### Problem statement
Nothing is needed except the lines below that run from the one with "Image resolution: width=1388" through the one with "Task: Open the three-dot more options button", repeated exactly.

BEGIN

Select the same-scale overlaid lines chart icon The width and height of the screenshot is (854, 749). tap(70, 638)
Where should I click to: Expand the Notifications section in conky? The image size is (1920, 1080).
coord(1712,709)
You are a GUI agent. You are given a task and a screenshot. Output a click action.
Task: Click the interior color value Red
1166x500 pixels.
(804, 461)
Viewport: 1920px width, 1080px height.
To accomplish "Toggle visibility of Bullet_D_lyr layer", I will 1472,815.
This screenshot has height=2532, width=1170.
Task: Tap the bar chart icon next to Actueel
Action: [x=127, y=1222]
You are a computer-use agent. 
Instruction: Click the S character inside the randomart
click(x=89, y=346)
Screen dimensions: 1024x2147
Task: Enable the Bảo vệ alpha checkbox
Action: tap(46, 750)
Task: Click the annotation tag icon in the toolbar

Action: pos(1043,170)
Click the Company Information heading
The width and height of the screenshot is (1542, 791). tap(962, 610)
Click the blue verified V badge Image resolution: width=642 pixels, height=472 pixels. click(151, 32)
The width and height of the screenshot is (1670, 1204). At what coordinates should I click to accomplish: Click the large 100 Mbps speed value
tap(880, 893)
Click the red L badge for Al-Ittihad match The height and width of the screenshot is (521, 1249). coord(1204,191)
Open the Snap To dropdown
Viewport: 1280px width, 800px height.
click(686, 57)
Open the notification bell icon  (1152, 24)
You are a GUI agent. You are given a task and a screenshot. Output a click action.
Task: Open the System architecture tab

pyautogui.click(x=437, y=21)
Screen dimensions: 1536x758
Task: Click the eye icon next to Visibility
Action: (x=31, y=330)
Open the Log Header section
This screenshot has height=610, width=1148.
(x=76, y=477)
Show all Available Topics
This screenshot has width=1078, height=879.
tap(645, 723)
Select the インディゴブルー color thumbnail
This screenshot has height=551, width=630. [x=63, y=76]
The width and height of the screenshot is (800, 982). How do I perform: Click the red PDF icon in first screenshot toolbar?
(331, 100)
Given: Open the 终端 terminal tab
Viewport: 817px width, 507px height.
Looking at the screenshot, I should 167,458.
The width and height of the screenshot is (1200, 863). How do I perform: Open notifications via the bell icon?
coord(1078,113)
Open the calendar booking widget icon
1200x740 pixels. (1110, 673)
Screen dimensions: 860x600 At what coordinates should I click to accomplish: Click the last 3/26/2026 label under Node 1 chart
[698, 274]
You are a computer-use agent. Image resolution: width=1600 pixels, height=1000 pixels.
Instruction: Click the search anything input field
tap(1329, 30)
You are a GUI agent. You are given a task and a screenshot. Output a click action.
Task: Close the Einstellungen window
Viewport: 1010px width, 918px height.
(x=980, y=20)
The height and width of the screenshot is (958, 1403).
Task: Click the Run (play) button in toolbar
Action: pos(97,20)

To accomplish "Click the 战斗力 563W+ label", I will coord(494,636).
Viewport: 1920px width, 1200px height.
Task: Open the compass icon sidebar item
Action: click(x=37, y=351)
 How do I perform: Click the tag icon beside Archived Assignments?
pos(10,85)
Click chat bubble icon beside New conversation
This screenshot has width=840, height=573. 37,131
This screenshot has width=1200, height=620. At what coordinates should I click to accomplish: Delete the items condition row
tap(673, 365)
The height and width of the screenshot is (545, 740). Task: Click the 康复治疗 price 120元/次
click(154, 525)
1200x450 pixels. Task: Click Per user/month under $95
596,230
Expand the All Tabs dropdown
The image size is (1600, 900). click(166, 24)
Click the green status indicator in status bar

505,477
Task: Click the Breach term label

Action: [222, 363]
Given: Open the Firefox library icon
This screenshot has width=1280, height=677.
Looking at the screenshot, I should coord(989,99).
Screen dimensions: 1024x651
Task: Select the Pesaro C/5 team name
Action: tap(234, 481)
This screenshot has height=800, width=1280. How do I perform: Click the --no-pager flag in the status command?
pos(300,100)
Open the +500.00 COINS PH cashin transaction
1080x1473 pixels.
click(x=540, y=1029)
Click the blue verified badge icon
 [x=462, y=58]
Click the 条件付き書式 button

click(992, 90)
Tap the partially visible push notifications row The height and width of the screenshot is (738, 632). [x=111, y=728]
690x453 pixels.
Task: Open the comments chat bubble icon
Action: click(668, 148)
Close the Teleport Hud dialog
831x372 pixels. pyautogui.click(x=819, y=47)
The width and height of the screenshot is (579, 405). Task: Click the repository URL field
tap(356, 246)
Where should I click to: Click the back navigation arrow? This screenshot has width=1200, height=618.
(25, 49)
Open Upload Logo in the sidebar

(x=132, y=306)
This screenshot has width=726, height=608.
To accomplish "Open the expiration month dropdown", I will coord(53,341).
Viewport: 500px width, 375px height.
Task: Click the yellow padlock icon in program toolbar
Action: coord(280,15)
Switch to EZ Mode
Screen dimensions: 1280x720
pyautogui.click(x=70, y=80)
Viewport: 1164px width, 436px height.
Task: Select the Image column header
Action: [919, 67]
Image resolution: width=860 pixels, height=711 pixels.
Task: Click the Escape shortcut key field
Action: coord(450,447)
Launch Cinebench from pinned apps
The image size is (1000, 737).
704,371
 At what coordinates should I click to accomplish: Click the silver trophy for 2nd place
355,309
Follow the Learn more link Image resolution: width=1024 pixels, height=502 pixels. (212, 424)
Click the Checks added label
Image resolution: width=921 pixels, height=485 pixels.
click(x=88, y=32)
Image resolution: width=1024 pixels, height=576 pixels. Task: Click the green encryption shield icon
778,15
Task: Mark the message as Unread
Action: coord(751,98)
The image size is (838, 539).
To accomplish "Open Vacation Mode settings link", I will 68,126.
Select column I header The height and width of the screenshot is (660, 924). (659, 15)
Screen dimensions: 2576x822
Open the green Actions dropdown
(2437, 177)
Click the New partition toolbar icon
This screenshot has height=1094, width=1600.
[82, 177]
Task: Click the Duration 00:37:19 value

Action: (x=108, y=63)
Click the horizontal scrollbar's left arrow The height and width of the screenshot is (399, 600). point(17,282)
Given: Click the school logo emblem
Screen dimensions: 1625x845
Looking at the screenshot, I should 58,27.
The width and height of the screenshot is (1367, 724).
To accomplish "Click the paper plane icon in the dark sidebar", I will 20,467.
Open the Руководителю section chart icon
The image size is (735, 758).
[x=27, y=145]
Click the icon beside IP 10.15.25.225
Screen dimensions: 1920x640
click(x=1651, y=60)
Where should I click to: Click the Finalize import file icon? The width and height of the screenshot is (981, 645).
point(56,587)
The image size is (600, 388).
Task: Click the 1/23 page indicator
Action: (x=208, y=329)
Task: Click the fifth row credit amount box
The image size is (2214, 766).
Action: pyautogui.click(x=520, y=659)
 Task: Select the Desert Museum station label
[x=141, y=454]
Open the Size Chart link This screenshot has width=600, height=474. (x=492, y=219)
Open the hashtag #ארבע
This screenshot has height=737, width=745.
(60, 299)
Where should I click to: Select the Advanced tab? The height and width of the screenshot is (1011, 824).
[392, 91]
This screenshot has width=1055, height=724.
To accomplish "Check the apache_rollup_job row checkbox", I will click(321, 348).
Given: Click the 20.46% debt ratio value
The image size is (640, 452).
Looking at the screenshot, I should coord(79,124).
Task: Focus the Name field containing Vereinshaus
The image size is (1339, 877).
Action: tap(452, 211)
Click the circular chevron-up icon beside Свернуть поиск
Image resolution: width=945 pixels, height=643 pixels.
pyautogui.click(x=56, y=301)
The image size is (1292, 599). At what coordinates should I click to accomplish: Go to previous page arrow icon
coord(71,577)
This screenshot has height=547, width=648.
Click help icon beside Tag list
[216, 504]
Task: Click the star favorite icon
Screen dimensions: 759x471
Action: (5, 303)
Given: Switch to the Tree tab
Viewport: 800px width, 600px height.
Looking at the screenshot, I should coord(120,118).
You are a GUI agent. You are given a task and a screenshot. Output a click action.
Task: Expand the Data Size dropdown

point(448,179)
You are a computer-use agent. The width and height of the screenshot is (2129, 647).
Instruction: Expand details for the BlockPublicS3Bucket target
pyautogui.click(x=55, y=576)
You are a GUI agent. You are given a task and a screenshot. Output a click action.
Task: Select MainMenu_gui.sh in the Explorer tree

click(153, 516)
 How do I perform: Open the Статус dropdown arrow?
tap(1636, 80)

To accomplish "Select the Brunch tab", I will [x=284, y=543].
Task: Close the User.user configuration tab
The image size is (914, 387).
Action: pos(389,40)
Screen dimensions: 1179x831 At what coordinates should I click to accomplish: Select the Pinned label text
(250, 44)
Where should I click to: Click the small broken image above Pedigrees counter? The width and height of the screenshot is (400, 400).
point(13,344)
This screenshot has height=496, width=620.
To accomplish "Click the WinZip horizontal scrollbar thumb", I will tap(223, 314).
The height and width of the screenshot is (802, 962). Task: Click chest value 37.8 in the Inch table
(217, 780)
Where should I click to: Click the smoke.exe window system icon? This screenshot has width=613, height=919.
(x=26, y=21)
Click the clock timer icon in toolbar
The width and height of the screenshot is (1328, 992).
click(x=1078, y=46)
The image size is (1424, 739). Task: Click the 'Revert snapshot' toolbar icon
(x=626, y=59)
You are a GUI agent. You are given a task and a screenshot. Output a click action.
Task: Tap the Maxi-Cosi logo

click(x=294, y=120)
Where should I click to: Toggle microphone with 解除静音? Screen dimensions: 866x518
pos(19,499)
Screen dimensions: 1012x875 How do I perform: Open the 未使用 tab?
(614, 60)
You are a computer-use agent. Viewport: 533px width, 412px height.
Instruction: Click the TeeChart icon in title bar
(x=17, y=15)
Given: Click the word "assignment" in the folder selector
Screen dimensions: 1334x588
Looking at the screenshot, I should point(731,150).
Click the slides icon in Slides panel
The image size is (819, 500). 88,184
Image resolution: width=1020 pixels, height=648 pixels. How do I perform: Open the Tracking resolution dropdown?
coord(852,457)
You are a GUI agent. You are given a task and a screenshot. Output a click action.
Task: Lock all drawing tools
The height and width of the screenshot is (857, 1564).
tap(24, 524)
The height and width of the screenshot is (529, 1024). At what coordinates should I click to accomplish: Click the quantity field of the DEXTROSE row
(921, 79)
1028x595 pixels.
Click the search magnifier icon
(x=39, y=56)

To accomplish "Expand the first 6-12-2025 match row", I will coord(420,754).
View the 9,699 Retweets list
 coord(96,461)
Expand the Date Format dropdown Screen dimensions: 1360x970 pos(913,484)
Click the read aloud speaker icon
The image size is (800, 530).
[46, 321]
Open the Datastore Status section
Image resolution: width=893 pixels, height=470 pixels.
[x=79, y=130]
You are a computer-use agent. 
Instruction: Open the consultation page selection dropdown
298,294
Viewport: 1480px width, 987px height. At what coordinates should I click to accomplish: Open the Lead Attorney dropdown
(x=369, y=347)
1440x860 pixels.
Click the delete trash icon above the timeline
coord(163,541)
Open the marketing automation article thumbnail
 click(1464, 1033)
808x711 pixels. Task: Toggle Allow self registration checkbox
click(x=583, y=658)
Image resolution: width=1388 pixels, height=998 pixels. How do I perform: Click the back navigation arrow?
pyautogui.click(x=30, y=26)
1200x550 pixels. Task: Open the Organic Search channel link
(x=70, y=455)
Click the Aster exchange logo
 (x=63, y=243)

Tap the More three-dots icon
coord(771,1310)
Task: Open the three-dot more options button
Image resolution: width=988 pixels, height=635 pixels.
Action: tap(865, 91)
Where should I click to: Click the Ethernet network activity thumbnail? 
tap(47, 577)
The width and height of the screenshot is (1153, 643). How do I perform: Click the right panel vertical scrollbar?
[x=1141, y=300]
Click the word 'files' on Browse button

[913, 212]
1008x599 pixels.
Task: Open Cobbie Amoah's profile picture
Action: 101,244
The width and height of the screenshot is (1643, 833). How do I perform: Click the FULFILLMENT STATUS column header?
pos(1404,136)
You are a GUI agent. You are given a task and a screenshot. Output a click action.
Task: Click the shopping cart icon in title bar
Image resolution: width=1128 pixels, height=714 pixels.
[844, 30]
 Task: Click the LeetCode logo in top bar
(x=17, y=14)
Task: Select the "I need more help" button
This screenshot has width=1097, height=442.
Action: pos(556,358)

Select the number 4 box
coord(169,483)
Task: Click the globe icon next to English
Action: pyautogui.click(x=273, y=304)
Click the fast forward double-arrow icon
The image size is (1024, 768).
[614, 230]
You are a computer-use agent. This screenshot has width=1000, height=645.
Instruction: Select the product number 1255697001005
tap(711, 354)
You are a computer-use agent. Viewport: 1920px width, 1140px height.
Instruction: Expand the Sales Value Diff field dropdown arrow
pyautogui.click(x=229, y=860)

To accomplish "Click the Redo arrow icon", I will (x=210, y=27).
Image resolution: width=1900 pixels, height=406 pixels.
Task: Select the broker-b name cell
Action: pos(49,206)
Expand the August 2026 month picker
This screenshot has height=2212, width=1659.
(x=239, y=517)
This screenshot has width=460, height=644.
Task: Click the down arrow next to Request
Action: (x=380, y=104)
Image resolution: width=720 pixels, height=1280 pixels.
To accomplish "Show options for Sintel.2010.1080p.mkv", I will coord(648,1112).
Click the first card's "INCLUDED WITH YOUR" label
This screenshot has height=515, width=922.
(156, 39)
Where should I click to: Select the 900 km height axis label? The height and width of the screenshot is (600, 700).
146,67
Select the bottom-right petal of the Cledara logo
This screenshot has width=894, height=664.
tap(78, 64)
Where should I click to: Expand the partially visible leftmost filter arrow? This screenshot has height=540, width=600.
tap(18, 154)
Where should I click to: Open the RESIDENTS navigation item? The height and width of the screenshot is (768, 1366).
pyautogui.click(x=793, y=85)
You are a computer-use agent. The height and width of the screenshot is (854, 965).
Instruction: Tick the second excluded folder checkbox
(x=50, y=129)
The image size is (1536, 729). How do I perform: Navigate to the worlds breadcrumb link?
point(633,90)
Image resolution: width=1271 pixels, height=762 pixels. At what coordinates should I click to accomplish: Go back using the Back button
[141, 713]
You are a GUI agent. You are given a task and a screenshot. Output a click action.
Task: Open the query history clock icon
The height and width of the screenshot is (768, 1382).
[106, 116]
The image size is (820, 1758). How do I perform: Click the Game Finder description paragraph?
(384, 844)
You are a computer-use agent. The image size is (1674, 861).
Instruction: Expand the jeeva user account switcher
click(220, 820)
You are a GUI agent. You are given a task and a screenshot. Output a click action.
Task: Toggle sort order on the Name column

END

### Your response
Image resolution: width=1388 pixels, height=998 pixels. How do I perform: Click the back navigation arrow?
pyautogui.click(x=30, y=26)
1200x550 pixels. Task: Open the Organic Search channel link
(x=70, y=455)
Click the Aster exchange logo
 (x=63, y=243)

Tap the More three-dots icon
coord(771,1310)
Task: Open the three-dot more options button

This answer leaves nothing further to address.